No, it wasn't solely based on this one change in lighting. It was also based on numerous other observations. The change in lighting was how I discovered it was specifically red light.

And yes, it's a fact that red spectra induces the production of anthocyanins. I don't know which wavelengths are most responsible or optimal but if there is limited red spectra, anthocyanins won't be produced in the amounts to make it pop.

Lastly, I never attacked you. Why you feel that way just because you disagree with a statement I made...? Don't take personal the beliefs you hold. Because when your beliefs are shown to be erroneous...


----------



## Termato (Apr 12, 2012)

This is not the thread to be discussing this. The original poster needs help with their plants and the tank. I've tried multiple times to bring the conversation back into the right area but people wont let it drop. Personally, I commented because I saw bad information being given and found good reliable sources which proved it wrong so I linked it. That's what you should do if you disagree with something. Find proof.. If you want to talk about these theories that are deep and side tracking, start a thread. If you disagree with a point, post a reliable source. There is absolutely NO point is bickering back and forth without proof. My 2 cents.

*To the original poster, how are your plants and tanks doing?*


----------



## bpb (Mar 8, 2011)

Termato. I tend to fall in line with your sentiments. Occasionally when an informational spat breaks out in one of my threads I usually step back and watch it play out. Rather than getting involved in choosing sides on the matter, I can learn from what is reasonable, or confirm something I already suspected or knew.
- - - -
■ **Assigned task 1**
Do these statements agree with the forum thread? For each, answer yes or no and quote the words that decide it. (a) The first poster says red light leads plants to produce anthocyanins. (b) The first poster knows which wavelengths work best for this. (c) bpb usually picks a side when such an argument starts.
■ **Assigned task 2**
Copy the stretch of the forum thread from "And yes, it's" through "make it pop.", word for word.
You won't need the listing for any of this work.

(Collected data)
- - - -
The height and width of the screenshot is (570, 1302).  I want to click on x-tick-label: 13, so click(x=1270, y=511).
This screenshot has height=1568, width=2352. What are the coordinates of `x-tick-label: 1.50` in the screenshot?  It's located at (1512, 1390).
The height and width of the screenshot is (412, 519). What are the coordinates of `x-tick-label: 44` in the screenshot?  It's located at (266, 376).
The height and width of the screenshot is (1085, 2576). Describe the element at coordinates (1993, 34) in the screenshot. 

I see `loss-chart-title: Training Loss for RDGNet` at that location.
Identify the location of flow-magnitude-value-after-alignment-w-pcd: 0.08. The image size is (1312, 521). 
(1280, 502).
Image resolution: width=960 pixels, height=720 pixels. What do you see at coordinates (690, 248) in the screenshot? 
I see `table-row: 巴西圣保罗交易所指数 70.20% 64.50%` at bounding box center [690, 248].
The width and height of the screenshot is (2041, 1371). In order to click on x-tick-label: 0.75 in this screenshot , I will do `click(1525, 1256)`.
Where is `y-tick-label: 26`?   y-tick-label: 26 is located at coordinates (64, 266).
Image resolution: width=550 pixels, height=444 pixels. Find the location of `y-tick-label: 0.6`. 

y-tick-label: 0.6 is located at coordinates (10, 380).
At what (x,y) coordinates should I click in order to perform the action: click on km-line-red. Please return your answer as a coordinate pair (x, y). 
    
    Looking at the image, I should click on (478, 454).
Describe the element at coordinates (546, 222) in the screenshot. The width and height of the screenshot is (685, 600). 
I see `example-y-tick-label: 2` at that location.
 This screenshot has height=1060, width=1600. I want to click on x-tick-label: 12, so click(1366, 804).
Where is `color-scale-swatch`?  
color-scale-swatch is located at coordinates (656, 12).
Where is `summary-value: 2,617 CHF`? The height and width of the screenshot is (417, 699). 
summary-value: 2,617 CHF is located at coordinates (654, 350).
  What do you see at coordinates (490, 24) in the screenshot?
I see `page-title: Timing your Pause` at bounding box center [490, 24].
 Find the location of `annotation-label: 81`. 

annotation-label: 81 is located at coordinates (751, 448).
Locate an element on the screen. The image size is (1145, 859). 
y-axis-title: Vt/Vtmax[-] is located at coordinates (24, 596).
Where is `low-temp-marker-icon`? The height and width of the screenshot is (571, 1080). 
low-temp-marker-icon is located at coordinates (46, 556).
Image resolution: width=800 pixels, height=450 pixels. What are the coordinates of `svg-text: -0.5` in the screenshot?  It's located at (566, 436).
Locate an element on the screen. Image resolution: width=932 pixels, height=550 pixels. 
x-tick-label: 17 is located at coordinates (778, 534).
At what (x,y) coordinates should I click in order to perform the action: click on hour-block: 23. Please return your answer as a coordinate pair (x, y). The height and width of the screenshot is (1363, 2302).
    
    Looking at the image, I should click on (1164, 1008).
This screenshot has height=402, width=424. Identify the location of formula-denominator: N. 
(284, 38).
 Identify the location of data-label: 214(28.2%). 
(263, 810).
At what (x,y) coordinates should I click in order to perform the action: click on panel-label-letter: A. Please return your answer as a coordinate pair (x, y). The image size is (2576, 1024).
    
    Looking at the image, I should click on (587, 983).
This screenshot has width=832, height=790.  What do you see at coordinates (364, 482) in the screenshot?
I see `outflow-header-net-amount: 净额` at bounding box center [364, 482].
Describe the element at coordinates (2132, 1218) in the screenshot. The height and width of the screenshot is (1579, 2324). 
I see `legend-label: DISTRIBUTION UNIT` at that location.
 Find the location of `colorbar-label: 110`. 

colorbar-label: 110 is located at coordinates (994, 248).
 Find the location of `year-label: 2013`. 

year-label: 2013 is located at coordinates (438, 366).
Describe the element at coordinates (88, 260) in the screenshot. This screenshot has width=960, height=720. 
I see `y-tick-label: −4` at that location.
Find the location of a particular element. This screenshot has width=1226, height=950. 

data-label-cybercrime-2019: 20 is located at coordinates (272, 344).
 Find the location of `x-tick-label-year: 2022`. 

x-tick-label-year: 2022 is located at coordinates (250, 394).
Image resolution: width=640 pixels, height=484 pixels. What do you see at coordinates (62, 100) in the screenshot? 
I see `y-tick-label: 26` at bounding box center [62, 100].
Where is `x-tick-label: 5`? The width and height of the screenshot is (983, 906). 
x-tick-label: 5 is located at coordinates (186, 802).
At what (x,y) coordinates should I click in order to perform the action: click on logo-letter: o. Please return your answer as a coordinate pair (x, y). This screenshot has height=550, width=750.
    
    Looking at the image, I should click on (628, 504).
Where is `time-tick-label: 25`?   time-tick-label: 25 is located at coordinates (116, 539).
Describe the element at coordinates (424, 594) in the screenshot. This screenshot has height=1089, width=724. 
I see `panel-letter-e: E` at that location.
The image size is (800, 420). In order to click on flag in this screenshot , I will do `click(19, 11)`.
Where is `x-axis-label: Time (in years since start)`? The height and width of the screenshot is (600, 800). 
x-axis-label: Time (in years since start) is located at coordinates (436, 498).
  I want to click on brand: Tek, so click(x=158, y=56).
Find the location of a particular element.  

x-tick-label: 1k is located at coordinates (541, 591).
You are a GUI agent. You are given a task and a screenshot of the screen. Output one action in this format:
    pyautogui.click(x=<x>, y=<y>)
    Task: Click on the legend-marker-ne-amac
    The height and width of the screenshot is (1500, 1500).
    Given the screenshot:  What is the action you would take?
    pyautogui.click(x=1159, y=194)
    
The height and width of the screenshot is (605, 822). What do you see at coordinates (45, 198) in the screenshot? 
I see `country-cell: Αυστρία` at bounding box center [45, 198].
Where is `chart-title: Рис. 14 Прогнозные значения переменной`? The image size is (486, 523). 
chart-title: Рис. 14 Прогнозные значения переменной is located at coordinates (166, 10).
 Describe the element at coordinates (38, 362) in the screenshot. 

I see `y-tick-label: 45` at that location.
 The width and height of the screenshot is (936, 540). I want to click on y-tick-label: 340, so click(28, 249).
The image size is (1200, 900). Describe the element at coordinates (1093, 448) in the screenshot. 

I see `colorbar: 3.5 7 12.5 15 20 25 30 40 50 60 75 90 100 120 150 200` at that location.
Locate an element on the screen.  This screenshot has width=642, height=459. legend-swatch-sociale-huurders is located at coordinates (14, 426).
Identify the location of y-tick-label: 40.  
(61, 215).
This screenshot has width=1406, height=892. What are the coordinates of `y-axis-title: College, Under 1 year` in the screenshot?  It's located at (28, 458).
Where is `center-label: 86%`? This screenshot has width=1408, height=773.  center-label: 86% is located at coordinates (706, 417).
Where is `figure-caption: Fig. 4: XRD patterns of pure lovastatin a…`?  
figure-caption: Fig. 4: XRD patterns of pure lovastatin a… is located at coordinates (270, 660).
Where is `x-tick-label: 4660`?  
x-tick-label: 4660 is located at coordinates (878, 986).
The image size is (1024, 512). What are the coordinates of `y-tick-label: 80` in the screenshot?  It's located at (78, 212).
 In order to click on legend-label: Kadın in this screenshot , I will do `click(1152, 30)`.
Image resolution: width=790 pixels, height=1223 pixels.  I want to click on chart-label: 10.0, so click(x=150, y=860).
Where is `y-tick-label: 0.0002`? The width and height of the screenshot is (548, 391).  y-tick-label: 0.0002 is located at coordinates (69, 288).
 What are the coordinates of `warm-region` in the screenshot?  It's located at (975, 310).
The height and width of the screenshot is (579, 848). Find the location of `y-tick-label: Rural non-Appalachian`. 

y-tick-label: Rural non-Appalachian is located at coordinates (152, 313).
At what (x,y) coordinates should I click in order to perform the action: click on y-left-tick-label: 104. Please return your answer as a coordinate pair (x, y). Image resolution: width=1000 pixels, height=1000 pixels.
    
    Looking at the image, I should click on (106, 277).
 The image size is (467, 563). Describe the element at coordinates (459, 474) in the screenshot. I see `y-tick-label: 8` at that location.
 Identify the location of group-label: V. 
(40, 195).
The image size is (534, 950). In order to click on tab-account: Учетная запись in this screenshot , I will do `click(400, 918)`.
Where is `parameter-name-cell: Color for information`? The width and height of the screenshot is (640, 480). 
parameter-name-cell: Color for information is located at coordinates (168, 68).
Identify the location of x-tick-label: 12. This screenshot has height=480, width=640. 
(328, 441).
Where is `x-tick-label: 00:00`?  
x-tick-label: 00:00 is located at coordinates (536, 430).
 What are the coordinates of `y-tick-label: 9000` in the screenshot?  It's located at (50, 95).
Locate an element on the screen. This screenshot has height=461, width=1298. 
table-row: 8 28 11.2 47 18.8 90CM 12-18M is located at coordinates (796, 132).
- - - -
■ **Worked solution 1**
(a) Yes: "it's a fact that red spectra induces the production of anthocyanins."
(b) No: "I don't know which wavelengths are most responsible or optimal"
(c) No: "Rather than getting involved in choosing sides on the matter, I can learn from what is reasonable"

■ **Worked solution 2**
And yes, it's a fact that red spectra induces the production of anthocyanins. I don't know which wavelengths are most responsible or optimal but if there is limited red spectra, anthocyanins won't be produced in the amounts to make it pop.